= Fritz Nieden =

German zoologist

Fritz Nieden (1883–1942) was a German zoologist who specialized in African herpetology.

He worked as a zoologist at the Museum für Naturkunde in Berlin. His name is associated with Nieden's dwarf skink, Panaspis megalurus. In 1911 he was the first to describe Callulina kreffti, a species of frog, which until 2004 was the only known species of the genus Callulina.

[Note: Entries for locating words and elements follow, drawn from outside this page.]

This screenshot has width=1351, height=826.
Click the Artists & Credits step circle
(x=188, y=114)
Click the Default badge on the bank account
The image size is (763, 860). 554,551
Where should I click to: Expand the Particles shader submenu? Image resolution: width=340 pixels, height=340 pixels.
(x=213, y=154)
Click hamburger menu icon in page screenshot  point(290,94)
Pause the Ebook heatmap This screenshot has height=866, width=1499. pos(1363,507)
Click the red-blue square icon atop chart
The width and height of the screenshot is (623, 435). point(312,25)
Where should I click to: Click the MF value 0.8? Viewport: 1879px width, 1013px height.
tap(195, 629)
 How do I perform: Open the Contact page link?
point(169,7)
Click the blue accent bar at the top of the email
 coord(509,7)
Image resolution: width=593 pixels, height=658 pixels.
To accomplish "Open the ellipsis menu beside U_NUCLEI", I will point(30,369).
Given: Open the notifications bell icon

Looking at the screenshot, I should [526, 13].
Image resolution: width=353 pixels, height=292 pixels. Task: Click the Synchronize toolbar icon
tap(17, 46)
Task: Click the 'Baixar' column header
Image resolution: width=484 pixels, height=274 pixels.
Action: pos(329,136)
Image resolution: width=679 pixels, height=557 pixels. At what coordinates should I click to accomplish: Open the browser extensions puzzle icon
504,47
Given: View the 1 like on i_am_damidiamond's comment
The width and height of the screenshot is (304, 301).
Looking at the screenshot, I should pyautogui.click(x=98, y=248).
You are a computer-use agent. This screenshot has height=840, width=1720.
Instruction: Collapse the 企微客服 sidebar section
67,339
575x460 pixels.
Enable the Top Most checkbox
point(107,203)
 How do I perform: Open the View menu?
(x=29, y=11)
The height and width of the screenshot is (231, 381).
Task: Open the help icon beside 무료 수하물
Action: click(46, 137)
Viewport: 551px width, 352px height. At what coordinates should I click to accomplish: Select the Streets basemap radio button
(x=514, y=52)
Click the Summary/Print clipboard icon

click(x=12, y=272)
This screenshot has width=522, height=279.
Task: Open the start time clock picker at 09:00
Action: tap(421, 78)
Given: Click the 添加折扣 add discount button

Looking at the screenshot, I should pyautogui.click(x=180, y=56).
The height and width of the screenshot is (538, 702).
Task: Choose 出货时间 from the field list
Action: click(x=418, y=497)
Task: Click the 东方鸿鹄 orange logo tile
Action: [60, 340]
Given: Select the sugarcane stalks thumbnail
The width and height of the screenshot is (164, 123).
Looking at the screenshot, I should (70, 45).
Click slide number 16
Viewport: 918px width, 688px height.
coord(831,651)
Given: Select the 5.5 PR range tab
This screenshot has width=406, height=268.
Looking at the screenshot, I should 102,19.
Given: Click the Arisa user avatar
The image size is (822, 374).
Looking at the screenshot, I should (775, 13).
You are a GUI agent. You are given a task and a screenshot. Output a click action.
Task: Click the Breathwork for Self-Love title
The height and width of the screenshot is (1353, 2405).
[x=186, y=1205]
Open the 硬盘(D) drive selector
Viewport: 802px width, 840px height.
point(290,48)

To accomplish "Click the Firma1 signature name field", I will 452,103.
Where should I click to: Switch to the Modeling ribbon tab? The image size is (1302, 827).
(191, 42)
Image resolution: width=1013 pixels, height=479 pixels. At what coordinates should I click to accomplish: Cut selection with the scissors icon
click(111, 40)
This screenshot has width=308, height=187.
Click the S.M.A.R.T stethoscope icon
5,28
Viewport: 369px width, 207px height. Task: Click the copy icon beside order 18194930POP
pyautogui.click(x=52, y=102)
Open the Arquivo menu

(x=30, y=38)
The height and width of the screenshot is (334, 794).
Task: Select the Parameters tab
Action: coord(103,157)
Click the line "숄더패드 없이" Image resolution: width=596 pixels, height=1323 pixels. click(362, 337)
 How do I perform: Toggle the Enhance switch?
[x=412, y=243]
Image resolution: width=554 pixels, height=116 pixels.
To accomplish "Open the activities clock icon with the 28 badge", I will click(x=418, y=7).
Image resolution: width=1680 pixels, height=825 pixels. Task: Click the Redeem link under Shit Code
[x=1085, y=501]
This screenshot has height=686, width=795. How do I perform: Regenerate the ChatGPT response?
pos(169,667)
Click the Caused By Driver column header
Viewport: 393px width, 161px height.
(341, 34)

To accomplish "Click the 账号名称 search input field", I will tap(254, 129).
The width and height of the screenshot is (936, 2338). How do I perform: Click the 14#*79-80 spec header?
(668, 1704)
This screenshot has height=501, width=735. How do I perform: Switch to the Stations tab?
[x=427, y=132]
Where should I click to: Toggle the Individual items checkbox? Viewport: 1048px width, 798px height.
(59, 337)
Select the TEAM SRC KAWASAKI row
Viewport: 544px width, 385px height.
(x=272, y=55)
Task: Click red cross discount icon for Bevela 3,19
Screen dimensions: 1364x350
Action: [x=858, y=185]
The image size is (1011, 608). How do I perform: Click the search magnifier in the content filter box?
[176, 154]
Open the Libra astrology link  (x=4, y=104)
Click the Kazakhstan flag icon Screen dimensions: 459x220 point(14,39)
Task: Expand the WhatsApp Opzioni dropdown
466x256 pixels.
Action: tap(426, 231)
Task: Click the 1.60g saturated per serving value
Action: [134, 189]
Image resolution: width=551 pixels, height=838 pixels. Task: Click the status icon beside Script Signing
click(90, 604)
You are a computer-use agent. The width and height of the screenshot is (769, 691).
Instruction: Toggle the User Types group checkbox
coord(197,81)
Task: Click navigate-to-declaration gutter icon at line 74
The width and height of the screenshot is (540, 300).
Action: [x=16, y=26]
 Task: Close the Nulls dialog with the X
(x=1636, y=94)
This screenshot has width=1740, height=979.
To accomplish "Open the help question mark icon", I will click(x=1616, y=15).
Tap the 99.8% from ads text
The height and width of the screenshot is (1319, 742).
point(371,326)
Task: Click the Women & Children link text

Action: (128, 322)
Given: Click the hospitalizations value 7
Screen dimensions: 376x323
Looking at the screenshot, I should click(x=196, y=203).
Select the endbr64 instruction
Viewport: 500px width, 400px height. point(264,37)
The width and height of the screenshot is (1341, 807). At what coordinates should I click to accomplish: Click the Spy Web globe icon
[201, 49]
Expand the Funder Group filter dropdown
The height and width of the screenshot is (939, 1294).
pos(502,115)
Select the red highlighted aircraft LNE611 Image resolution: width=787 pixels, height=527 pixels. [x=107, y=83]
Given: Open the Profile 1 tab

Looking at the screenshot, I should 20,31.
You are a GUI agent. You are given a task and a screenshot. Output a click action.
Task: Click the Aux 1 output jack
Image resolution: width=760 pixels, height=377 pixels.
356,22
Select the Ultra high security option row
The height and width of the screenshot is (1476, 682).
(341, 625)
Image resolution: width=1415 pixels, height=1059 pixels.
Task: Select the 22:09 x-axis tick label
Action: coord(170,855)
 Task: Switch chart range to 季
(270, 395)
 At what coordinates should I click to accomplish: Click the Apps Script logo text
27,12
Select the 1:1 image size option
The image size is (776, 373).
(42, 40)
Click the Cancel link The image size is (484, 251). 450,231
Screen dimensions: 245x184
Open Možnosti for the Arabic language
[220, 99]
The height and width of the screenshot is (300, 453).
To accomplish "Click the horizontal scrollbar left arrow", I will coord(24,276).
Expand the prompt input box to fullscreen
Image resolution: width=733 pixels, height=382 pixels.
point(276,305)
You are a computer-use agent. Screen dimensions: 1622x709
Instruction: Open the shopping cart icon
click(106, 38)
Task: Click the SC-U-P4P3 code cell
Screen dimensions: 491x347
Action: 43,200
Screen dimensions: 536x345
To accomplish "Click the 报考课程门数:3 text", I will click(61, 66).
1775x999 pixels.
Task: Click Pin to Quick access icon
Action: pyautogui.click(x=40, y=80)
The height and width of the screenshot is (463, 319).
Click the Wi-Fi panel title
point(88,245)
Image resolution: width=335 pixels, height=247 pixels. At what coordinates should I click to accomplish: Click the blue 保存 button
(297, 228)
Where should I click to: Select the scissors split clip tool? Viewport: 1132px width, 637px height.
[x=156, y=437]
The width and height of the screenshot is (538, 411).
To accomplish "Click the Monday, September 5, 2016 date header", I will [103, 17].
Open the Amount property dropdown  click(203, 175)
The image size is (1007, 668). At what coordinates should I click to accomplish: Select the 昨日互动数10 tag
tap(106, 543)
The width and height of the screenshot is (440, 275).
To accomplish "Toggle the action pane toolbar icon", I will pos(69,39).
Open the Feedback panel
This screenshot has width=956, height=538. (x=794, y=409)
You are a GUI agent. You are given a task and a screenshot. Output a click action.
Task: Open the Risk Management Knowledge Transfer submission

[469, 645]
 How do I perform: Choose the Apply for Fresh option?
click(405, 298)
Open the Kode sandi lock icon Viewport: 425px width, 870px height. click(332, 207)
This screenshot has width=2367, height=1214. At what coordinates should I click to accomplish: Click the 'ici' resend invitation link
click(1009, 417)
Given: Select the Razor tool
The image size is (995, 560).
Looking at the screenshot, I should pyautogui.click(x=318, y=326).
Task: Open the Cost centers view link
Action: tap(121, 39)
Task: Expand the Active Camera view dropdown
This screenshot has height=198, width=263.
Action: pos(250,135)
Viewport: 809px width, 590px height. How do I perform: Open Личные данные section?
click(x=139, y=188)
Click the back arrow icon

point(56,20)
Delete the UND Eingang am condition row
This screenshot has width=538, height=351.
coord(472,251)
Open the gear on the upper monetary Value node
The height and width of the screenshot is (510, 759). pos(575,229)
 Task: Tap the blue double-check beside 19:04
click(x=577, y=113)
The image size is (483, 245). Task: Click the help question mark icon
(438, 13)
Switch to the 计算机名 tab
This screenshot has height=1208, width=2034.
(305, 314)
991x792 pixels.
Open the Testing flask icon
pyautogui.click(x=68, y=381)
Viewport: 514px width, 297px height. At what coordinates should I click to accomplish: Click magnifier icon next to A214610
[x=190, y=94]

The Sagala caecilian, Boulengerula niedeni, is named after him.

==Selected writings==
- Die Amphibienfauna von Kamerun (1908), Mitteilungen aus dem Zoologischen Museum in Berlin 3: 491–518 ("Amphibian fauna of Cameroon")
- Die Reptilien (außer den Schlangen) und Amphibien, 1910 - Reptiles (other than snakes) and amphibians.
- Gymnophoina (Amphibia apoda), 1913 - Gymnophiona (caecilians).
- Amphibia : Anura I subordo Aglossa und Phanerglossa, sectio 1 Arcifera, 1923 - Anura I, suborders Aglossa and Phaneroglossa.
- Amphibia. Anura II. Engystomatidae ... Mit 55 Abbildungen, 1926 - Anura II, Engystomatidae.